(Extract provided):
+--

Thanks to a multi-layered structure, robots can mimic the kinematics of the octopus, generating and removing joints on demand. The researchers behind this development hail from the Wyss Institute for Biologically Inspired Engineering, and the Harvard John A. Paulson School of Engineering and Applied Sciences (SEAS).
“This research helps bridge the gap between soft robotics and traditional rigid robotics,” says Yashraj Narang, graduate student at SEAS. “We believe that this class of technology may foster a new generation of machines and structures that cannot simply be classified as soft or rigid.”
The structure consists of layered flexible material that is wrapped in a plastic envelope and attached to a vacuum source. When the vacuum is applied, the robot becomes rigid, however, removing its influence allows the structure to bend, twist, and move with fluidity. The phenomenon known as laminar jamming creates this observed transition.
“The frictional forces generated by the pressure act like glue,” says Narang. “We can control the stiffness, damping, kinematics, and dynamics of the structure by changing the number of layers, tuning the pressure applied to it, and adjusting the spacing between multiple stacks of layers.”

+--

(Source material):
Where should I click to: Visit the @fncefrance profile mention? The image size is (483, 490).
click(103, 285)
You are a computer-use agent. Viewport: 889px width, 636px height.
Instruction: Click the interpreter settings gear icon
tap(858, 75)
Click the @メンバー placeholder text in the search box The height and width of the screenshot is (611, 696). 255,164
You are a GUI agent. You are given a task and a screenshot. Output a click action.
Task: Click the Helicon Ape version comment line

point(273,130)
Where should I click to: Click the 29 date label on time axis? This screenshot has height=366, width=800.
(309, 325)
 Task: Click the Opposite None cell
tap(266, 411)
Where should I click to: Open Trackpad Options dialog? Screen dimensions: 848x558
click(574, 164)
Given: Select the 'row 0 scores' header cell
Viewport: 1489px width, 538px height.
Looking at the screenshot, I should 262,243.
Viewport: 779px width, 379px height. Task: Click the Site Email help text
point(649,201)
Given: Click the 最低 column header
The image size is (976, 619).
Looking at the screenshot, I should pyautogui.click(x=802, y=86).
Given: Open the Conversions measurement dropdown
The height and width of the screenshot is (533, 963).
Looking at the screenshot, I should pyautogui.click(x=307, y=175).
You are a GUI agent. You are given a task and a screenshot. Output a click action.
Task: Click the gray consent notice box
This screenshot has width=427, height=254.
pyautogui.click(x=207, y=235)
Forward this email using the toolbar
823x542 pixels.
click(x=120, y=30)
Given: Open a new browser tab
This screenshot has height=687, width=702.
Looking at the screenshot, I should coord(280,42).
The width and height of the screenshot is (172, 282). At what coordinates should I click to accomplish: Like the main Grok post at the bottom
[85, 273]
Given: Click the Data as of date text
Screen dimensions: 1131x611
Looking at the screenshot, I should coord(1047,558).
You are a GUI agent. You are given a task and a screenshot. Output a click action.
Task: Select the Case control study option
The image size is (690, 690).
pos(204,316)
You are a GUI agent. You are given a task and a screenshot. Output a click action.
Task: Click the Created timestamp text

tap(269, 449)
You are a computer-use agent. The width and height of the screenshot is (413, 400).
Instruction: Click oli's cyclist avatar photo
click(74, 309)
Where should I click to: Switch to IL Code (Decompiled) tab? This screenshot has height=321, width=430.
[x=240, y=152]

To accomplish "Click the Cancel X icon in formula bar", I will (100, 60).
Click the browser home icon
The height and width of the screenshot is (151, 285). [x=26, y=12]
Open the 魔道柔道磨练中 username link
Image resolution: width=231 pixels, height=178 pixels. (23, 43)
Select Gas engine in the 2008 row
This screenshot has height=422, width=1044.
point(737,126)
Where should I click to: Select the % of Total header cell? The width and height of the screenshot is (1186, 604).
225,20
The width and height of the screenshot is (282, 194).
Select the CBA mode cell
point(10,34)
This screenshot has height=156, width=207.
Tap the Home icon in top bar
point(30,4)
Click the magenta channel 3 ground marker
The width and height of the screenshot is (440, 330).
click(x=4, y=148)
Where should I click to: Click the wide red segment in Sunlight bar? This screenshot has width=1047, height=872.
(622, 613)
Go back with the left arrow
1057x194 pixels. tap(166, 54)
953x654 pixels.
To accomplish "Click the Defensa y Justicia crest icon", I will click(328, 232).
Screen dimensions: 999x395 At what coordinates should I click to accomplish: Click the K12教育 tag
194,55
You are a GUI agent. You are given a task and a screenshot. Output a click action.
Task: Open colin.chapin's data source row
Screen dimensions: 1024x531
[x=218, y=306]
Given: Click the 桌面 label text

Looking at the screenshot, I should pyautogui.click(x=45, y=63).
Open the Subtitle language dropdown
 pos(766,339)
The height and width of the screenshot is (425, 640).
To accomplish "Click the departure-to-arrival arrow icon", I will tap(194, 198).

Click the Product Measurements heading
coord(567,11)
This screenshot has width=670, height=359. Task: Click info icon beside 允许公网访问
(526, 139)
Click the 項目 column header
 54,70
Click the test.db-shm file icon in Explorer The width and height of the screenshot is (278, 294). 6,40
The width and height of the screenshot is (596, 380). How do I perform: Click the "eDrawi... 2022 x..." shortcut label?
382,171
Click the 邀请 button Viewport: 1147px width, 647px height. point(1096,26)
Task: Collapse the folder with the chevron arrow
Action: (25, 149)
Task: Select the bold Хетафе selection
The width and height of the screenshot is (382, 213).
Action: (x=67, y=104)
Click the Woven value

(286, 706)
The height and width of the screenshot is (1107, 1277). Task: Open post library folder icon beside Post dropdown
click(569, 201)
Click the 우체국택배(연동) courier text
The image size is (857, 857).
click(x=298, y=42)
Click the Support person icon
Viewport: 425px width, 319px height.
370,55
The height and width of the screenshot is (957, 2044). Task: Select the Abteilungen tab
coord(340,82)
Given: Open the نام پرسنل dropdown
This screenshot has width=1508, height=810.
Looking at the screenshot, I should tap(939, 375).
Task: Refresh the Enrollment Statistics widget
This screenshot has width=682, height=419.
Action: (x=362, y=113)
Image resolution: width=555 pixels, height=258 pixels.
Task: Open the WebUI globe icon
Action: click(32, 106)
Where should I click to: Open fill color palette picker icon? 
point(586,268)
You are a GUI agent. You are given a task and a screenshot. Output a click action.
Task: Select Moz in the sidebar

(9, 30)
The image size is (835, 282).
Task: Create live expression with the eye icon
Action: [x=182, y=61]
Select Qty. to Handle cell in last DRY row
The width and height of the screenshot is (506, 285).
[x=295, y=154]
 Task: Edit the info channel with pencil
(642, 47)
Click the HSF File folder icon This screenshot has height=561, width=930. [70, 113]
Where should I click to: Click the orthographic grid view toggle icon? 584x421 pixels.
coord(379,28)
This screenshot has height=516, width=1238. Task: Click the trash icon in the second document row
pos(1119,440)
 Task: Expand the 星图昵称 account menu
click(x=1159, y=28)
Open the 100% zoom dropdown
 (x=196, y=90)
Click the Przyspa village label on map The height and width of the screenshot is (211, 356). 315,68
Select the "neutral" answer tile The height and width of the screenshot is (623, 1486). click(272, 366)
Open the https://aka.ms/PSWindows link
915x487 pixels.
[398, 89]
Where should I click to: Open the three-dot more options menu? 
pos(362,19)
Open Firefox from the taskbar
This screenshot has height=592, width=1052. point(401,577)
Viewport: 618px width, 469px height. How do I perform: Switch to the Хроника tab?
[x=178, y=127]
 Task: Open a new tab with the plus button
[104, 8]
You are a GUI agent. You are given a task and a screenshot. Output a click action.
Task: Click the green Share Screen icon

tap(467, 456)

+--

Translate this sentence from the text on octopus-like robots into Spanish: "The structure consists of layered flexible material that is wrapped in a plastic envelope and attached to a vacuum source." Nothing in the records is needed here.

La estructura consiste en un material flexible dispuesto en capas que está envuelto en una funda de plástico y conectado a una fuente de vacío.